● **Source excerpt**
** Start **
Eventually Bun Yom came with his parents and brother to Ellensburg, Washington, sponsored by the local First United Methodist church. Since then he worked as a Kittitas County groundskeeper for 16 years, started a Thai restaurant with his wife, then borrowed money and went into business as a mechanic. Meanwhile, he had a powerful story to tell.

He first wrote it in Khmer, the Cambodian language, then arranged for it to be translated into English. In a phone interview, he said he sold 1,000 copies—his entire print run—in three hours at his restaurant. Since then he’s had book signings in several locations around the US.

Tomorrow I’m Dead deserves a wide audience, and I encourage you to buy it. You can purchase the book through Note that it's also available in Kindle and Nook versions.

Bun Yom in his own words
I was born in Pailin, Cambodia in 1960.  I attended the local schools and, because I was doing so well, I was allowed to skip several grades.  As a result, I went to college early, at age 13.  I was in the second year of college when the Khmer Rouge took over.
I lived with my mother and father, my sister and three brothers.  My father and mother ran a restaurant and grocery store.  They also found and sold rubies.  I also worked on my uncle's farm.
I was 14 years old when the Khmer Rouge came.  They immediately oredered people out of their homes and into the jungle.  Because I was young and strong, I was taken as a slave laborer.  For 2 1/2 years, I worked at various tasks--building dams, working in rice fields, etc.--with only one cup of rice soup per day.  Of course, I supplemented that meager diet with whatever I and others could find in the jungle--snakes, rats, grasshoppers, fish, shrimp. etc.--of course, uncooked.  My legs became thinner than a normal person"s arms.  But, if anyone faltered and was unable to work, they were immediately killed.  That happened to many of my acquaintances.
Eventually, I was rescued by the Cambodian Freedom Army.  I joined them, was trained and became a leader in rescuing other Cambodians from the clutches of the Khmer Rouge.  I helped lead the Freedom Army for five years, then I learned that my family was alive and in a refugee camp in Thailand. So, I left the Freedom Army and joined my father and mother and a brother in the refugee camp.  We were later transferred to a camp in the Philippines, and from there we came to the United States, sponsored by the United Methodist Church of Ellensburg, Washington.
I worked for a time on a farm near Ellensburg, as well as a food processing plant and a restaurant as a janitor.  Then, I got a job as a groundskeeper at the Kittitas County Fairgrounds.  My wife and I opened a restaurant, which I subsequently sold and invested in a garage to repair cars.  I had taught myself how to repair cars.  Then the Great Recession hit and I was not able to get enough business to pay the mortgage on the garage.  It was then I focused on writing and publishing my book.

I currently live with my wife, Aun To, and my son, Daniel.  We also have two grown daughters, Louy and Nung.  We have two grandchildren, one 4 years old, the other four months.


Bob Sanchez said...
** End **
● **Dataset rows**
** Start **
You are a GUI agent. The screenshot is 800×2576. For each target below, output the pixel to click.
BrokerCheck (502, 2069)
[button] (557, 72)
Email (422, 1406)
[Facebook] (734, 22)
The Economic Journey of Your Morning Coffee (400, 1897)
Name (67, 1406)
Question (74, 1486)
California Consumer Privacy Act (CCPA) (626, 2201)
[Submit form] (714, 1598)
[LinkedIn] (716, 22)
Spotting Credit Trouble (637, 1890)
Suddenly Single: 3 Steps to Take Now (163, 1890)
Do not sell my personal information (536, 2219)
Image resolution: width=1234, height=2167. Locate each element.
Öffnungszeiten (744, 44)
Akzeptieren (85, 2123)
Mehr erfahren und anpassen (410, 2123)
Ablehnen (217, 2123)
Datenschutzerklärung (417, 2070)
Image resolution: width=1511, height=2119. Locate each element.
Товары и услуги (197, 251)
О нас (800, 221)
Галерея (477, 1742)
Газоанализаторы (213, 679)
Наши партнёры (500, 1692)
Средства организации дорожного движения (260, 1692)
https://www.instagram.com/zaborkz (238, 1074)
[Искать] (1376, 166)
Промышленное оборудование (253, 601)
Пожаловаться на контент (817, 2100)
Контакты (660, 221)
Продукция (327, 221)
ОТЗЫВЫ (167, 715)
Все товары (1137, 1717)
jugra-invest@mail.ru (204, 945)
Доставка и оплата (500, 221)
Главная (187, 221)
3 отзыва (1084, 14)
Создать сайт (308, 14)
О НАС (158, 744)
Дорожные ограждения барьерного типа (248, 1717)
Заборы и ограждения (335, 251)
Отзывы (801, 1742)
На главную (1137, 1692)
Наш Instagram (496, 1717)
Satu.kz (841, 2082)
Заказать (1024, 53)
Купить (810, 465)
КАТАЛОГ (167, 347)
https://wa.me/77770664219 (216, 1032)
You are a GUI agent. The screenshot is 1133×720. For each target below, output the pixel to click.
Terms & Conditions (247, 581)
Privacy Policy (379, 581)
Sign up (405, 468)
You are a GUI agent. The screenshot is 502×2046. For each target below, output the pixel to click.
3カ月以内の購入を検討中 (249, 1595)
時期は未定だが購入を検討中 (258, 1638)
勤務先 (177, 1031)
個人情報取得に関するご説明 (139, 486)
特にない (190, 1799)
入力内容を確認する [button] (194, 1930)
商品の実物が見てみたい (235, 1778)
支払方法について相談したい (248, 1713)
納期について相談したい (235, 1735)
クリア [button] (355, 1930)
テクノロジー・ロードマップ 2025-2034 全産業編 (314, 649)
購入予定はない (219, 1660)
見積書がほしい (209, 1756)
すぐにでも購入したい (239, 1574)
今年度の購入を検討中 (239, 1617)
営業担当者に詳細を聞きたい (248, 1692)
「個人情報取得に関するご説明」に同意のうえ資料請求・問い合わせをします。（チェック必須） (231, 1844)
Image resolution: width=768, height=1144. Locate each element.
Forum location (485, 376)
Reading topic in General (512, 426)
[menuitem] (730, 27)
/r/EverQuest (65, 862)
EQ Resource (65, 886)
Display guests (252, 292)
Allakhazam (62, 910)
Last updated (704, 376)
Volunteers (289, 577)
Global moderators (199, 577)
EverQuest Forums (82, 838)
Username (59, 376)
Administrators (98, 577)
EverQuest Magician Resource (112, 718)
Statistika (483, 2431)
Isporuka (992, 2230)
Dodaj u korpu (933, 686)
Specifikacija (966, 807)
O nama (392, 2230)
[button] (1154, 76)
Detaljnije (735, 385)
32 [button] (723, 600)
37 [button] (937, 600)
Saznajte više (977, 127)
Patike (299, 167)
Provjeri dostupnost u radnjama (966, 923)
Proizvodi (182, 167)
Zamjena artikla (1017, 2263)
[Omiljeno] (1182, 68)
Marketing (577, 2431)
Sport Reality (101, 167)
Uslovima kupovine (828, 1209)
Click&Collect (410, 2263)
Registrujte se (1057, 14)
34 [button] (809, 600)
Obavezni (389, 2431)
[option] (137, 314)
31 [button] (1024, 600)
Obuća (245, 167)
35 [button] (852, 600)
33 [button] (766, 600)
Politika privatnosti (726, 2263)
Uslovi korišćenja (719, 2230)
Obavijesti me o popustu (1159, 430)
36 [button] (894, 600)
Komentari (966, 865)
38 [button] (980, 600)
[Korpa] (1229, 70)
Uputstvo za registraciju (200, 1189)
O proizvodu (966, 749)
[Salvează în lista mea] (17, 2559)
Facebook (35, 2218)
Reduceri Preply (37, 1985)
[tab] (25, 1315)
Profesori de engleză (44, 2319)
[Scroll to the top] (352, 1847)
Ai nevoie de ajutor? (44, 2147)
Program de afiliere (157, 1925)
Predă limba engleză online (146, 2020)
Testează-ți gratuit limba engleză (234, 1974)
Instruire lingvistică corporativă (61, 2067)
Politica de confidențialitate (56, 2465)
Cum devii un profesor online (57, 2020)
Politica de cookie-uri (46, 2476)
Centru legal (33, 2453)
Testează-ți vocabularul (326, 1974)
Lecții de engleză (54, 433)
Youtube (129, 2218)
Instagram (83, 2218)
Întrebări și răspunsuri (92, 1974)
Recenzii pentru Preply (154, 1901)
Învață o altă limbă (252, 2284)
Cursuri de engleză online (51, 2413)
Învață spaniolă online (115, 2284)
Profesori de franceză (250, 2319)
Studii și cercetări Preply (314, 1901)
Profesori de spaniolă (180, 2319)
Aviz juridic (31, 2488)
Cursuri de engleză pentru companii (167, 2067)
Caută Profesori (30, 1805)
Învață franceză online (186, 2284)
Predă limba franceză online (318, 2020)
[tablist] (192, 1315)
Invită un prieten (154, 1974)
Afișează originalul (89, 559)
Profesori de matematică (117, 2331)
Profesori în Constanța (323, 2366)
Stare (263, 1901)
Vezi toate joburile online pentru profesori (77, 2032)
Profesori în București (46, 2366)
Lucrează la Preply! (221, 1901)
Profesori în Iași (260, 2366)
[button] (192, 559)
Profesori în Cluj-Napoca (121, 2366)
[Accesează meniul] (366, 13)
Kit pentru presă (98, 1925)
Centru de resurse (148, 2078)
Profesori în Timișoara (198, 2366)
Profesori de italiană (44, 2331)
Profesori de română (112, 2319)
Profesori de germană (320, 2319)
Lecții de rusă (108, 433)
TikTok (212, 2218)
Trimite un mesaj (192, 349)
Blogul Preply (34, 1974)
** End **
● **Problem 1**
Revise the excerpt about Bun Yom from the words "I worked for" through "publishing my book.", replacing "garage" with "repair shop" each time it occurs.
● **Problem 2**
Carry on writing the excerpt about Bun Yom from the point where it stops.
The lines are separate material with no connection to the excerpt about Bun Yom.

● **Final result 1**
I worked for a time on a farm near Ellensburg, as well as a food processing plant and a restaurant as a janitor.  Then, I got a job as a groundskeeper at the Kittitas County Fairgrounds.  My wife and I opened a restaurant, which I subsequently sold and invested in a repair shop to repair cars.  I had taught myself how to repair cars.  Then the Great Recession hit and I was not able to get enough business to pay the mortgage on the repair shop.  It was then I focused on writing and publishing my book.

● **Final result 2**
Good morning, Bun Yom. Since you are on the West Coast, my clock is three hours ahead of yours.

I read the paperback version of Tomorrow I'm Dead, and found it compelling. As I understand, you initially wrote the story in your native language, Khmer (Cambodian), and friends helped with the translation and production. Perhaps you would like to thank them by name?

Guilie Castillo said...

What a heartwrenching story. And, indeed, deserving of a wide audience. Us coddled Westerners need to know the world doesn't function according to the pink-bubble laws we like to believe it does. It's so easy to shut off the TV, to scroll past a disturbing photograph, to click shut a news site page that tells us more than we wish to know. But we need to know. Awareness is key. Without awareness, horrors like these will keep on happening... While the world looks the other way.

Writing down a story such as this one, Bun Yom, must have been beyond difficult in so many ways. What were the biggest challenges you encountered in setting this down on paper? Were there any unexpected ones? I'm also curious about your experience as an immigrant (I'm one myself). Do you feel your perspective changed through living outside Cambodia? Do you think you would've told this story in a different way if you lived somewhere else? I guess what I'm asking is how being an immigrant shaped your perspective—of your story, certainly, but also of yourself, and of Cambodia.

Thank you in advance for your generosity in sharing your insights with us. And thank you, Bob, for this wonderful introduction to Bun Yom.

Tim Elhajj said...

What a horrific story. Thank you for sharing it Bun Yom. I wish you the best of luck with Tomorrow I'm Dead. It's an important story and deserves to do well.

Gilion Dumas said...

Good luck with your book! It deserves a wide audience.

Diane Diekman said...

Bun Yom, you are an amazing person. Best of luck in publicizing your story--and in all your future endeavors.

David Daniel said...

Your story deserves to be widely heard! Make sure you reach out to the Cambodian community in Lowell, MA.

Ruth D~ said...

Words cannot express the horror you lived through. Thank you for putting your story into words so that we can learn more of the inhumanity you dealt with.

Larry Russell said...

I shared the information on your book with others because people need to understand and appreciate that refugees do not become such by their own doing. Good luck and much success.

Gary Presley said...

I think as a spoiled middle class American -- a person who has never gone without shelter or food -- there is no way for me to understand what has happened to you and other Cambodians. I think you should be proud of what you've written. Cambodia suffered its own Holocaust, and it's imperative there be a record. I would work very hard to see that libraries and universities received copies of your memoir.

I hope you've found both welcome and opportunity here in the USA. I know there must be a part of your soul that cries for your home, but here in the USA, your descendants will be free and safe, and more than that, there contribution to the great blended culture that is America will be welcomed.

I look forward to reading your memoir.

Bob Sanchez said...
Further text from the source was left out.